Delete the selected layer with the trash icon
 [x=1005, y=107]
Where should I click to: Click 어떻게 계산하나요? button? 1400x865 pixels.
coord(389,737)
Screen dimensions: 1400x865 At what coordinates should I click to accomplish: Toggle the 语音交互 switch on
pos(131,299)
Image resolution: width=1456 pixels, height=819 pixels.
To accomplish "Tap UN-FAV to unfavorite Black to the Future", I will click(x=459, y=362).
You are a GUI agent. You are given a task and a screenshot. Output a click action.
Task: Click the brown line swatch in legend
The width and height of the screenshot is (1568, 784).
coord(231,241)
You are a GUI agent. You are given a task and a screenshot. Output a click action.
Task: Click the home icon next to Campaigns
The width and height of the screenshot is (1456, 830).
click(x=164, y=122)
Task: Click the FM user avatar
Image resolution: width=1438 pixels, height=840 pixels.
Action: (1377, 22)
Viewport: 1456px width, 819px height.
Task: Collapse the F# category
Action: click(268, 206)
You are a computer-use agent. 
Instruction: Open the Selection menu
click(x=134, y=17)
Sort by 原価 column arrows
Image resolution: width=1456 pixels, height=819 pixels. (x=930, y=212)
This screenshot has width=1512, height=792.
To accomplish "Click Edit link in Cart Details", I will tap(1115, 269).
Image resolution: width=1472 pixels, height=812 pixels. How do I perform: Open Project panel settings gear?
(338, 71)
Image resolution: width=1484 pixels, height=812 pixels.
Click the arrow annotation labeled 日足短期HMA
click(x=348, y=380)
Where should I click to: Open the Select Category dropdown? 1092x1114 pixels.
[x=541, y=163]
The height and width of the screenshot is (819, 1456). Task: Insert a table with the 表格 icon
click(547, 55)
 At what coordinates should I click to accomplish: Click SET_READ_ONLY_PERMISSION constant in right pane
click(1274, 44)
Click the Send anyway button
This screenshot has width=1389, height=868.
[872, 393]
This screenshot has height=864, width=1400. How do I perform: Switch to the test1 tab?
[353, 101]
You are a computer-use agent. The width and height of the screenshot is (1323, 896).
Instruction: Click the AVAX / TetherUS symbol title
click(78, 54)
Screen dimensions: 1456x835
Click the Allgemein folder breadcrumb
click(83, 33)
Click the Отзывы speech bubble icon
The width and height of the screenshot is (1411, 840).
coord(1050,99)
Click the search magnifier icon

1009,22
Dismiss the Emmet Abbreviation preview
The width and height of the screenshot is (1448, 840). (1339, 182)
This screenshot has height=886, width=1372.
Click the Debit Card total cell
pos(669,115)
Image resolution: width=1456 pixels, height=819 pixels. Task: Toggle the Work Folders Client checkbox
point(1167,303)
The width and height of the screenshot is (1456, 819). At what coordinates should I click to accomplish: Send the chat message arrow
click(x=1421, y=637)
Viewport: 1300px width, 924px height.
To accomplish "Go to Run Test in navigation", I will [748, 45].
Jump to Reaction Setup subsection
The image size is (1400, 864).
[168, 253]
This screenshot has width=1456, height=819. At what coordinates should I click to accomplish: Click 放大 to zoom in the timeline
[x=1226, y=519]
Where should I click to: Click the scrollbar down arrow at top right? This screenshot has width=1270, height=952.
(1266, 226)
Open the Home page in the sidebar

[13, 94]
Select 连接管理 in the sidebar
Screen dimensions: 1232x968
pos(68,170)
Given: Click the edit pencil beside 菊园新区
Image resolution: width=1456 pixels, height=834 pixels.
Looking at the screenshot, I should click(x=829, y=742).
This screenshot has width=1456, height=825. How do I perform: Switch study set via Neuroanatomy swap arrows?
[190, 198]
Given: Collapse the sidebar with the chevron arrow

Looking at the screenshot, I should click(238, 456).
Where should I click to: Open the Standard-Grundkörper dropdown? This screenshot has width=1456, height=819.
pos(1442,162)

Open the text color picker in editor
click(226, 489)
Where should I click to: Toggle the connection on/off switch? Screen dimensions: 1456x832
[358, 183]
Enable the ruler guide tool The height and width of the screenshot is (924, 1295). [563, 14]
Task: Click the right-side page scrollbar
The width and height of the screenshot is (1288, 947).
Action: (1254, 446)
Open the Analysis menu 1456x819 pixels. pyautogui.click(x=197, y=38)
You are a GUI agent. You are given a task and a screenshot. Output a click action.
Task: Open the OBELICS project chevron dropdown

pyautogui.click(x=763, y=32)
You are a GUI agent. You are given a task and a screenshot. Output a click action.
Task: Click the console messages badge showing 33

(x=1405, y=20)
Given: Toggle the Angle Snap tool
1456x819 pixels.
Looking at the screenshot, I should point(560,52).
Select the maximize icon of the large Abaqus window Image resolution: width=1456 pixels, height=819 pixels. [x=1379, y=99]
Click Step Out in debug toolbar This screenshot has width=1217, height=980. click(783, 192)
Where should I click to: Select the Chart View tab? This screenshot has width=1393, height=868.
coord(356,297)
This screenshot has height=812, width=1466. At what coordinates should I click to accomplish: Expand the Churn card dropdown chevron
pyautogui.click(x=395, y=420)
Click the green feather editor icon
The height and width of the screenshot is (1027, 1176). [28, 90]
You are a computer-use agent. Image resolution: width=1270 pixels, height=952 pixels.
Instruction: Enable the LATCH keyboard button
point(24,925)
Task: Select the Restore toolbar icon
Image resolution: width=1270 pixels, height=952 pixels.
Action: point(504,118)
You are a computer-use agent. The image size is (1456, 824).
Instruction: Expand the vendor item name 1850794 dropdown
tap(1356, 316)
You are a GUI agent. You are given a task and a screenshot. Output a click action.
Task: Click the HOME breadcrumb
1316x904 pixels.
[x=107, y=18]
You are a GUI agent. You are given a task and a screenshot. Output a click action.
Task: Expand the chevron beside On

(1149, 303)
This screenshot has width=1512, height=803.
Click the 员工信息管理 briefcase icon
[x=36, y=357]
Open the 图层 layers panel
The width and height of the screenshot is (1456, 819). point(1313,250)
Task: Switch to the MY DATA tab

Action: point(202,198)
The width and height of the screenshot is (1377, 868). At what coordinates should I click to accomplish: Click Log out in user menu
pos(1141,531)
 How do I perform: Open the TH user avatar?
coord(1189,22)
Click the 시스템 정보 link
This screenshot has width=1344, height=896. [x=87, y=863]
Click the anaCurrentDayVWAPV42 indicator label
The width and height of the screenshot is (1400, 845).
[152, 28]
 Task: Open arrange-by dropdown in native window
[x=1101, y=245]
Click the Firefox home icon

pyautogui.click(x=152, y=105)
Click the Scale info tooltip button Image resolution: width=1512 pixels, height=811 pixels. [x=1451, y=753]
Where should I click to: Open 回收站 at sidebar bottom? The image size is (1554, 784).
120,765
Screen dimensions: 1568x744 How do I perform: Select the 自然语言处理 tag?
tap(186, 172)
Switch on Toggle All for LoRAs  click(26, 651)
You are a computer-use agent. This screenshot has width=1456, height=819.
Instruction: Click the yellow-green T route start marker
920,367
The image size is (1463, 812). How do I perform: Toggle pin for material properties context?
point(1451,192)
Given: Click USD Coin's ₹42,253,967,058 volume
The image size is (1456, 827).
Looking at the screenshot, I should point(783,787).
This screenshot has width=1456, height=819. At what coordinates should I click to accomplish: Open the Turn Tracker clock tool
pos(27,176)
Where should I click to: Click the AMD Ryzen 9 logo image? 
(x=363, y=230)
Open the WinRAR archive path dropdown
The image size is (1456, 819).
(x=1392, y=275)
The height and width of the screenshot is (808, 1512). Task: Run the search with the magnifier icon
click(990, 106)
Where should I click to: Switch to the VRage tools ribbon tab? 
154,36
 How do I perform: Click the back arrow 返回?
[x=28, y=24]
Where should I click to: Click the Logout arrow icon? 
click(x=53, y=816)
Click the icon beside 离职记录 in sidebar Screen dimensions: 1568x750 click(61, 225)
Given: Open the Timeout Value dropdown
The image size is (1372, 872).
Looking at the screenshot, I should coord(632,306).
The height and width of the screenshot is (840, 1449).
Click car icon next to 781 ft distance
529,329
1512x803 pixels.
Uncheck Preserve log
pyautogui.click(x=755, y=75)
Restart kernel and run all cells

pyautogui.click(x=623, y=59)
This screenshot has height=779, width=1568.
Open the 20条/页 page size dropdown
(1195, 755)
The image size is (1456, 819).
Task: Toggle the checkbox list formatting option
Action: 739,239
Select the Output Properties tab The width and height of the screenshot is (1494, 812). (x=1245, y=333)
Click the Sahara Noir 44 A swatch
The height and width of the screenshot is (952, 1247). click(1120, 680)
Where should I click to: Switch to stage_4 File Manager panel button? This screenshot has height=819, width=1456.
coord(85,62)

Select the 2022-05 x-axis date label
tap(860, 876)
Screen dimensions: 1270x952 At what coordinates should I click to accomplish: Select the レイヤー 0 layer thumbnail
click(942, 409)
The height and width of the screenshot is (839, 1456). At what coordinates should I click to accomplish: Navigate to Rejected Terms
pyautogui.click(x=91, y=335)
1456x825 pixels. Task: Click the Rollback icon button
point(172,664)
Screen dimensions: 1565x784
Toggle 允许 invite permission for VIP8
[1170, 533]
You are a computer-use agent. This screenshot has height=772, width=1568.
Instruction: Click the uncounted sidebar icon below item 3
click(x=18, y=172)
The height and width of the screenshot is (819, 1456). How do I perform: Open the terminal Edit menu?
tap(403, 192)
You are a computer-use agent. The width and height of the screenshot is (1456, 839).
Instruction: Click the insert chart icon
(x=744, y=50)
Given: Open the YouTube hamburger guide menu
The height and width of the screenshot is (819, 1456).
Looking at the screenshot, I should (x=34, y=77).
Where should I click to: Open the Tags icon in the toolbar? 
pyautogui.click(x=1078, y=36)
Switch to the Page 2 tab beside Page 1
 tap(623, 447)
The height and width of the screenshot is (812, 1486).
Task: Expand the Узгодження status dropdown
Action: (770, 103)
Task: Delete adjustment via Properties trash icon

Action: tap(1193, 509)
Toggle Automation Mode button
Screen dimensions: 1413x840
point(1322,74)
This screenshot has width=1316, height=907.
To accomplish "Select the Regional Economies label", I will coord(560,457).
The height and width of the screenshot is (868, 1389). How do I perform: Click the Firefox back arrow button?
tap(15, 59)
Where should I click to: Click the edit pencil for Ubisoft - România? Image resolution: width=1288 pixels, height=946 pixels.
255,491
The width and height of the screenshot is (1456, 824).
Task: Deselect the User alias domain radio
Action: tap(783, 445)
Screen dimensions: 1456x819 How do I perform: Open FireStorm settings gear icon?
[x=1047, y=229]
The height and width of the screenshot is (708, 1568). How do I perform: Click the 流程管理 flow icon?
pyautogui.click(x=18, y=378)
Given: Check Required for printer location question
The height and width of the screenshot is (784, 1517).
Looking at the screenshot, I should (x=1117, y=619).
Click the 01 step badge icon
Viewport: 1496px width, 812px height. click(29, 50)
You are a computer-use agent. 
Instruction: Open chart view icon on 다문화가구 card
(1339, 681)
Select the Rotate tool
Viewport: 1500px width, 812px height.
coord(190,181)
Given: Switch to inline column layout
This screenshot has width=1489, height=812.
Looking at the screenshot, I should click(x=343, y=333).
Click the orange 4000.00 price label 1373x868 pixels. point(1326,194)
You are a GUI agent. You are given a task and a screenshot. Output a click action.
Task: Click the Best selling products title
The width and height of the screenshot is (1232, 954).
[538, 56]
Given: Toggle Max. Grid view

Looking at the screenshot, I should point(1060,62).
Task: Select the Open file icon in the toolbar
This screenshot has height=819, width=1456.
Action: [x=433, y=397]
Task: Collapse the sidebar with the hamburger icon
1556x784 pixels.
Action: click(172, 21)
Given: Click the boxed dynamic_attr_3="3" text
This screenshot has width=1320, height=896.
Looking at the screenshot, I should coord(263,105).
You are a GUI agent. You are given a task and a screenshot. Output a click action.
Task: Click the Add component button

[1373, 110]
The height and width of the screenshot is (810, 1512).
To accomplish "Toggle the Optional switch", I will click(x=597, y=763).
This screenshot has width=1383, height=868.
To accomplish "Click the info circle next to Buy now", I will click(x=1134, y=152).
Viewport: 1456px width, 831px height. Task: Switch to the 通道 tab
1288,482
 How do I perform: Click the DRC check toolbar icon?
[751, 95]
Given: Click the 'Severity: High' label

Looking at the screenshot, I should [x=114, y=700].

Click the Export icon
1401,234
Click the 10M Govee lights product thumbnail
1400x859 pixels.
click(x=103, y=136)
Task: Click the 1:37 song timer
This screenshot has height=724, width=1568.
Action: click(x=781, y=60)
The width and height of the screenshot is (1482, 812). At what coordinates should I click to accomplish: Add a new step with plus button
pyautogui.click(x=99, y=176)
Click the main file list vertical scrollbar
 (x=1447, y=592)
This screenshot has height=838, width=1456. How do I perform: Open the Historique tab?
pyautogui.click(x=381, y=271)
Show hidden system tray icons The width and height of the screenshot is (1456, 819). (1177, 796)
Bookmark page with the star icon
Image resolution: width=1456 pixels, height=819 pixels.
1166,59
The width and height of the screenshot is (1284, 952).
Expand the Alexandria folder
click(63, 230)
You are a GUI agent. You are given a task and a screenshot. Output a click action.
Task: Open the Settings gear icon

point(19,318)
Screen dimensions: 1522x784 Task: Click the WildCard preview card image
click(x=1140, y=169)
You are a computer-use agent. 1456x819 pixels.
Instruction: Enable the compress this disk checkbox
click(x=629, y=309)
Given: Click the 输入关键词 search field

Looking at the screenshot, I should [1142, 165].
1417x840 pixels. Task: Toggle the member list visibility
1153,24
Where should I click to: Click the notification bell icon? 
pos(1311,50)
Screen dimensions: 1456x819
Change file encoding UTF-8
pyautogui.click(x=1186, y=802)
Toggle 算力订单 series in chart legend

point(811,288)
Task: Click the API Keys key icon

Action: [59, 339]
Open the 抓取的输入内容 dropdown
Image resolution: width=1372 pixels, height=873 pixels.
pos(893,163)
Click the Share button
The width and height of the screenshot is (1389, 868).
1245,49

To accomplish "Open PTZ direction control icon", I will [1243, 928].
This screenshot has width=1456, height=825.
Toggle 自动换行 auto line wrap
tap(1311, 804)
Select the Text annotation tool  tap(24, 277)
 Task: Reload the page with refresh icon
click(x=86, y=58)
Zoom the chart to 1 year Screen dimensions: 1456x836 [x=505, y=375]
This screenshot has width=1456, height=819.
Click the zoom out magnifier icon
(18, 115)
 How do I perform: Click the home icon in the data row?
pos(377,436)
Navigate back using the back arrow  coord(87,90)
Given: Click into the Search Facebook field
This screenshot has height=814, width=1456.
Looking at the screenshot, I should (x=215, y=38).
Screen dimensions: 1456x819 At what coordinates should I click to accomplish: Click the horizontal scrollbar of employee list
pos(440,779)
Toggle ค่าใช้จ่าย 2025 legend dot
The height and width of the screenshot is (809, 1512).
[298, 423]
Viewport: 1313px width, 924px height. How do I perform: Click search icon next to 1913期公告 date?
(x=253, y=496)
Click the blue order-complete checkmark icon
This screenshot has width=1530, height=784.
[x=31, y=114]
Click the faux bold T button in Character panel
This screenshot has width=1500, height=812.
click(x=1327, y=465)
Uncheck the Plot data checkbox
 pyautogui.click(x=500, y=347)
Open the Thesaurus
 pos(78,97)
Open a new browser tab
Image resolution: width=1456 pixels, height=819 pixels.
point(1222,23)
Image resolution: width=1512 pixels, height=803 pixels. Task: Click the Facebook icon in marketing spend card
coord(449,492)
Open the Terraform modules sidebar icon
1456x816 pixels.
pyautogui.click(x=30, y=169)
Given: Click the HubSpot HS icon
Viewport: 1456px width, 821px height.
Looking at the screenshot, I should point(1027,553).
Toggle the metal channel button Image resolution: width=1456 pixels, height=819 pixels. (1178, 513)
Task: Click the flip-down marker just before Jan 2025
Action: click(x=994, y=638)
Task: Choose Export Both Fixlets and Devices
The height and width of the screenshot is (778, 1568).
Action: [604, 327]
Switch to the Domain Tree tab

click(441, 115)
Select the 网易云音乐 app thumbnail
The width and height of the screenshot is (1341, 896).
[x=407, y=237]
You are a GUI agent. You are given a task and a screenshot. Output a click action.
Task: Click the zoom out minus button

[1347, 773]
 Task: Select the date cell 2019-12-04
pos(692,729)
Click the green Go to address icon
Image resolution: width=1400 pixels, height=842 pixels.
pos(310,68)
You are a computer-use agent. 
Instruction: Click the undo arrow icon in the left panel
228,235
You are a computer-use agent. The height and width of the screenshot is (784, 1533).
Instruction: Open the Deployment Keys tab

◆ What is expected ◆
What must be returned is the line with "Task: Click the zoom out minus button" plus every line after it to the end of the entries, exactly as they appear.

◆ Result for this task ◆
Task: Click the zoom out minus button

[1347, 773]
 Task: Select the date cell 2019-12-04
pos(692,729)
Click the green Go to address icon
Image resolution: width=1400 pixels, height=842 pixels.
pos(310,68)
You are a computer-use agent. 
Instruction: Click the undo arrow icon in the left panel
228,235
You are a computer-use agent. The height and width of the screenshot is (784, 1533).
Instruction: Open the Deployment Keys tab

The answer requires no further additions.